--- Start SUPPLIED ENTRIES ---

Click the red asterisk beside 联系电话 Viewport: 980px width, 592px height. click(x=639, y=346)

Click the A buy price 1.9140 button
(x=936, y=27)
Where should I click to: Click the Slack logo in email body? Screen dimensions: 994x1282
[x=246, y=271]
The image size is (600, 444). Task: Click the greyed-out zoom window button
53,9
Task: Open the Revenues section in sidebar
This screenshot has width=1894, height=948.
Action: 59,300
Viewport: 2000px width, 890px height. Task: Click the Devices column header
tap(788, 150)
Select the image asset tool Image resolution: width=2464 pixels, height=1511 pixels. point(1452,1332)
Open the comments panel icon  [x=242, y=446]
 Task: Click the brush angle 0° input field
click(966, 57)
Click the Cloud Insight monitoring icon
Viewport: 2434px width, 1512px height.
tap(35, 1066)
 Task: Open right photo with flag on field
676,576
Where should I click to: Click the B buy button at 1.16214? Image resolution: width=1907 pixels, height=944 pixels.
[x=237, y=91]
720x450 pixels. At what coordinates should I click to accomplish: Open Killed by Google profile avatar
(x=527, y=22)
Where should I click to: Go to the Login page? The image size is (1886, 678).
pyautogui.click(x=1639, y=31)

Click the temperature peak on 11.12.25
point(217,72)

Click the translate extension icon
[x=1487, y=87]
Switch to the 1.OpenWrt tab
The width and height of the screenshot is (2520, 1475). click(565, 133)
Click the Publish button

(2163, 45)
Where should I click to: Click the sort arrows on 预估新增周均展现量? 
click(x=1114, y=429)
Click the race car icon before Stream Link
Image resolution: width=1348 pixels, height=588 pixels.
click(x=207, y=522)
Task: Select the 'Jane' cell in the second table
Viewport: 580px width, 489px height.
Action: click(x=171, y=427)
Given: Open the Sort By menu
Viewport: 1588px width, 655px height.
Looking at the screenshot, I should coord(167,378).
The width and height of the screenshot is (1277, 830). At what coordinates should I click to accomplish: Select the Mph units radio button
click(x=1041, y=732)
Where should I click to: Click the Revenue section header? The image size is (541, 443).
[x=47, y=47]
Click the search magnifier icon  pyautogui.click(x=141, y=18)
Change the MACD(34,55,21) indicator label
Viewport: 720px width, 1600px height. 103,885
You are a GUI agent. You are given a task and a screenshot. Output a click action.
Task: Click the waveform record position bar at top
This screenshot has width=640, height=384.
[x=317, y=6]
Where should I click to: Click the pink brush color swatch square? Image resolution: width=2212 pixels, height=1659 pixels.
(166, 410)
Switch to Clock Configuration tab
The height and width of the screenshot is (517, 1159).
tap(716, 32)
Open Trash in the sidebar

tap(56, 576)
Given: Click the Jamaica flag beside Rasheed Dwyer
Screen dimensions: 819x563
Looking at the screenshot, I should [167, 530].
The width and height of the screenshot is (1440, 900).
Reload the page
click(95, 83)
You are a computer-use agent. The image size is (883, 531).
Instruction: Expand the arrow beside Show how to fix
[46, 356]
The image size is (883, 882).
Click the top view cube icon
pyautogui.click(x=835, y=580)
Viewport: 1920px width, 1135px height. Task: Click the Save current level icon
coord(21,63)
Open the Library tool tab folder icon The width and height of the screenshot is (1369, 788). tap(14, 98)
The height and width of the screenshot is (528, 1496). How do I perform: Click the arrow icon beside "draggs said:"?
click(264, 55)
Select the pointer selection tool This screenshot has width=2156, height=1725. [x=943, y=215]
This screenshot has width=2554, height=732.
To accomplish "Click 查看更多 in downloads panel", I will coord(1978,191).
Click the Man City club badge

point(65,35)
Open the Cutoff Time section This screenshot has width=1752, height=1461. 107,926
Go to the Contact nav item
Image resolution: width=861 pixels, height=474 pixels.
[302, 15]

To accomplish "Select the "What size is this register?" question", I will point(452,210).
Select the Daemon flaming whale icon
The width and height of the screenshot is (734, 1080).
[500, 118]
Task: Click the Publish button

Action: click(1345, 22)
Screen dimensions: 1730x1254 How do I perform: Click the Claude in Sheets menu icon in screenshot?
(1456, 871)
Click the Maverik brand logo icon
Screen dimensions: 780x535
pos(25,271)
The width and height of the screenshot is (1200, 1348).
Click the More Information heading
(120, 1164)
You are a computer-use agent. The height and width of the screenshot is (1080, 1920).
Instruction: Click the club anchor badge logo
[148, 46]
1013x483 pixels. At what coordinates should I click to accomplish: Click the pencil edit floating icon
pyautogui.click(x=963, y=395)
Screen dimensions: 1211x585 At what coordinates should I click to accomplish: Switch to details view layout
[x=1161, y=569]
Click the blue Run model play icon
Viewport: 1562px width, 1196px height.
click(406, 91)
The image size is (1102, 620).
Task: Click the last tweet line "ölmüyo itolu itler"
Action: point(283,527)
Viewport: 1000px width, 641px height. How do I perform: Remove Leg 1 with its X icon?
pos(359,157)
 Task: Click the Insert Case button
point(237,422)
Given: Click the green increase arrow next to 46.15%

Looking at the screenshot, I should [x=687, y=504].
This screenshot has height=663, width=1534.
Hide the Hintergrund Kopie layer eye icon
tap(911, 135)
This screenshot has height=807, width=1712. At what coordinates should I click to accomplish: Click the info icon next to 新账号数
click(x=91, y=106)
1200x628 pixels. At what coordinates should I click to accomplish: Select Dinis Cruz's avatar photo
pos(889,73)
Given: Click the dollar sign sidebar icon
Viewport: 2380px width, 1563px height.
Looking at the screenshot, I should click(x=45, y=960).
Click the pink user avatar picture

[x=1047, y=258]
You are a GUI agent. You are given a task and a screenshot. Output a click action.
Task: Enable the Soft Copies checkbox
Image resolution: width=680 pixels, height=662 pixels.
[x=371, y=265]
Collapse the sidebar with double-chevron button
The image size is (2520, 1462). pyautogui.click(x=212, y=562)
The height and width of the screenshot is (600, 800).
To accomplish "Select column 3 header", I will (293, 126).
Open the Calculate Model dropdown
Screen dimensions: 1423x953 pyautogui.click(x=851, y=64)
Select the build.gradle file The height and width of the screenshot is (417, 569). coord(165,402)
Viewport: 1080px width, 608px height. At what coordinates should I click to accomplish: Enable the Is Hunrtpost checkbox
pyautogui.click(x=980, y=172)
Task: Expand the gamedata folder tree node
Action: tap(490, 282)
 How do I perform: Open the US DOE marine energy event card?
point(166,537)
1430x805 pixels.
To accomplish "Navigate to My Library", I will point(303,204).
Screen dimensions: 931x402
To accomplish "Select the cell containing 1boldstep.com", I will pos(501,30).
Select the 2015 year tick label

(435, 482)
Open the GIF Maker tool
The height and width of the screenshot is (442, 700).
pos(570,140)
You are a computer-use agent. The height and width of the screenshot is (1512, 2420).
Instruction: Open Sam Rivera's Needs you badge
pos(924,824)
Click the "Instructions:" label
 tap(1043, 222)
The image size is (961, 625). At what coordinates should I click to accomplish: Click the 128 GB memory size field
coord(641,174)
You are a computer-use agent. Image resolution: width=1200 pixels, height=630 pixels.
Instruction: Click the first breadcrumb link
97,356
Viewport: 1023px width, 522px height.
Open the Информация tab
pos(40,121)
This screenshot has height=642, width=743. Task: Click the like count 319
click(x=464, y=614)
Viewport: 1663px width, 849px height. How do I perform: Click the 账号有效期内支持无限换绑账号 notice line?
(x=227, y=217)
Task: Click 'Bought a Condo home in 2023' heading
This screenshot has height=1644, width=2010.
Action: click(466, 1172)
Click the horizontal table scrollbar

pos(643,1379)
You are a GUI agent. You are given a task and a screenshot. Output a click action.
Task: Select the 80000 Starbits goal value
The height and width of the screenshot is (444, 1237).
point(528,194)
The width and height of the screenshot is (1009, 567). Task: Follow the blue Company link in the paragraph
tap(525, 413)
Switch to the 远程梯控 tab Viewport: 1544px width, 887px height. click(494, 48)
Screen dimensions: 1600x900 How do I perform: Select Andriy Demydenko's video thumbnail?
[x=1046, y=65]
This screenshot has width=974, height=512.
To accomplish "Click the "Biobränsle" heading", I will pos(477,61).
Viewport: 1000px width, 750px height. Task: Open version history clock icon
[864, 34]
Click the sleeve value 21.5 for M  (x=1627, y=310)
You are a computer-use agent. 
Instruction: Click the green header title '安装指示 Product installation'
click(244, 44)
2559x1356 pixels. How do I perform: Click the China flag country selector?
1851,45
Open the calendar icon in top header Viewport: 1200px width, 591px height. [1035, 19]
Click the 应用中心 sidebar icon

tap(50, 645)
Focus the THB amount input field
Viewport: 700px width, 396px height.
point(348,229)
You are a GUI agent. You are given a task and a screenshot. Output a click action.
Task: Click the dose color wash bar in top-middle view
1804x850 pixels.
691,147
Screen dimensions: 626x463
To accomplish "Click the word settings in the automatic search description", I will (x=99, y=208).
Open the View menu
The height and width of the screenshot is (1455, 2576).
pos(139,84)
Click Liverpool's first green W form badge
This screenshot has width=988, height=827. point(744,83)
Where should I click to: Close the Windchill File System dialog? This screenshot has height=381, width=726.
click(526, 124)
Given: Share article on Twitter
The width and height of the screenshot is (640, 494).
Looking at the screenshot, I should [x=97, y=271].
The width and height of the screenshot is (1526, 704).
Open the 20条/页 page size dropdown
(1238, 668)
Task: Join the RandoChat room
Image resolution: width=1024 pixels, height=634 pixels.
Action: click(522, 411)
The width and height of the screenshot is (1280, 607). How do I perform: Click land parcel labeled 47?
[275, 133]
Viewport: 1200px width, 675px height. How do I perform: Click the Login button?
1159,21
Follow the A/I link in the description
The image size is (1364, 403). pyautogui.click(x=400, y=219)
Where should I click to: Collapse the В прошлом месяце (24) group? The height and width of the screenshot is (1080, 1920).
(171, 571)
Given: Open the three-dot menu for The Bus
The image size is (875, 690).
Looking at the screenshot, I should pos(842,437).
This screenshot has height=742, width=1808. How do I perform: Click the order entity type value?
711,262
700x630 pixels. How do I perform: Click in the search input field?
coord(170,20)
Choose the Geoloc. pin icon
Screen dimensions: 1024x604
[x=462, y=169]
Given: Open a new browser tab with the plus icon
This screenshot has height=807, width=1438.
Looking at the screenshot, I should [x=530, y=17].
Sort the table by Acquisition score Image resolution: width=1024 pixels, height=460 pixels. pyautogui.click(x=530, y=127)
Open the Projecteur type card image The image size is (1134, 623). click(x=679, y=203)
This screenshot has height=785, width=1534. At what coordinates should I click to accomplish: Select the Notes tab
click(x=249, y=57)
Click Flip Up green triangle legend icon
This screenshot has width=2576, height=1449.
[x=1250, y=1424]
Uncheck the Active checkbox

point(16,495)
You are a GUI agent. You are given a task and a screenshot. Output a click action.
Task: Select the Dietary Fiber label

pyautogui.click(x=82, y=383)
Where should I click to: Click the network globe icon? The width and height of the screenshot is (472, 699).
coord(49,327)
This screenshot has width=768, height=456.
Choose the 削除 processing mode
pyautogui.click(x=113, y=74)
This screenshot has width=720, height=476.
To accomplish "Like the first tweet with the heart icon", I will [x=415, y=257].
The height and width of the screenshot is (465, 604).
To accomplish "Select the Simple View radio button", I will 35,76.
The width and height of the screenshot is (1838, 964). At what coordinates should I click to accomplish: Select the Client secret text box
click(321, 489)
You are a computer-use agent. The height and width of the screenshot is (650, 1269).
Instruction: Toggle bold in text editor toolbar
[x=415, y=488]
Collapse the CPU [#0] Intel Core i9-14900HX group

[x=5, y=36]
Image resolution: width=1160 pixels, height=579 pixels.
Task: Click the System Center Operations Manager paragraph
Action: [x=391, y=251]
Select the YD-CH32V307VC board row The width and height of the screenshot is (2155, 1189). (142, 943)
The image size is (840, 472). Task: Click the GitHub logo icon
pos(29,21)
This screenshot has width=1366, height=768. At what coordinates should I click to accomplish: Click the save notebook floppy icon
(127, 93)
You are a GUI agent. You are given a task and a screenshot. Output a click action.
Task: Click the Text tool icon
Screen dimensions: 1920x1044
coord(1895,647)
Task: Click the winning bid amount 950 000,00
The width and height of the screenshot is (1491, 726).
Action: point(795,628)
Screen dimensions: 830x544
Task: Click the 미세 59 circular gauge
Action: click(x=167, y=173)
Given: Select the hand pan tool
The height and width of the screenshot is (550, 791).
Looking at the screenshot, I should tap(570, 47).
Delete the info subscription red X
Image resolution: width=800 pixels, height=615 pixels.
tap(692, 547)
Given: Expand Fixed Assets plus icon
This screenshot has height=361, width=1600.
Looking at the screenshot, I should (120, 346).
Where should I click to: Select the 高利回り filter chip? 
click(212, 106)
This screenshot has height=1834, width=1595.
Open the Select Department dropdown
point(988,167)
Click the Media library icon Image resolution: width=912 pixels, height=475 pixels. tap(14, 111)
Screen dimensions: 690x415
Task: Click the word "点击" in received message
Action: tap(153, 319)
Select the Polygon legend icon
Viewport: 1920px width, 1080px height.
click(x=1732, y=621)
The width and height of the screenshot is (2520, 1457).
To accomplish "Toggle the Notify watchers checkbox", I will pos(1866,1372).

--- End SUPPLIED ENTRIES ---

## [DIRECTION]
Please copy out the lines of the material above, from the line that contains "This screenshot has height=785, width=1534." through the line that contains "pyautogui.click(x=113, y=74)", including both of those lines. Reproduce them without any change.

## [TASK RESULT]
This screenshot has height=785, width=1534. At what coordinates should I click to accomplish: Select the Notes tab
click(x=249, y=57)
Click Flip Up green triangle legend icon
This screenshot has width=2576, height=1449.
[x=1250, y=1424]
Uncheck the Active checkbox

point(16,495)
You are a GUI agent. You are given a task and a screenshot. Output a click action.
Task: Select the Dietary Fiber label

pyautogui.click(x=82, y=383)
Where should I click to: Click the network globe icon? The width and height of the screenshot is (472, 699).
coord(49,327)
This screenshot has width=768, height=456.
Choose the 削除 processing mode
pyautogui.click(x=113, y=74)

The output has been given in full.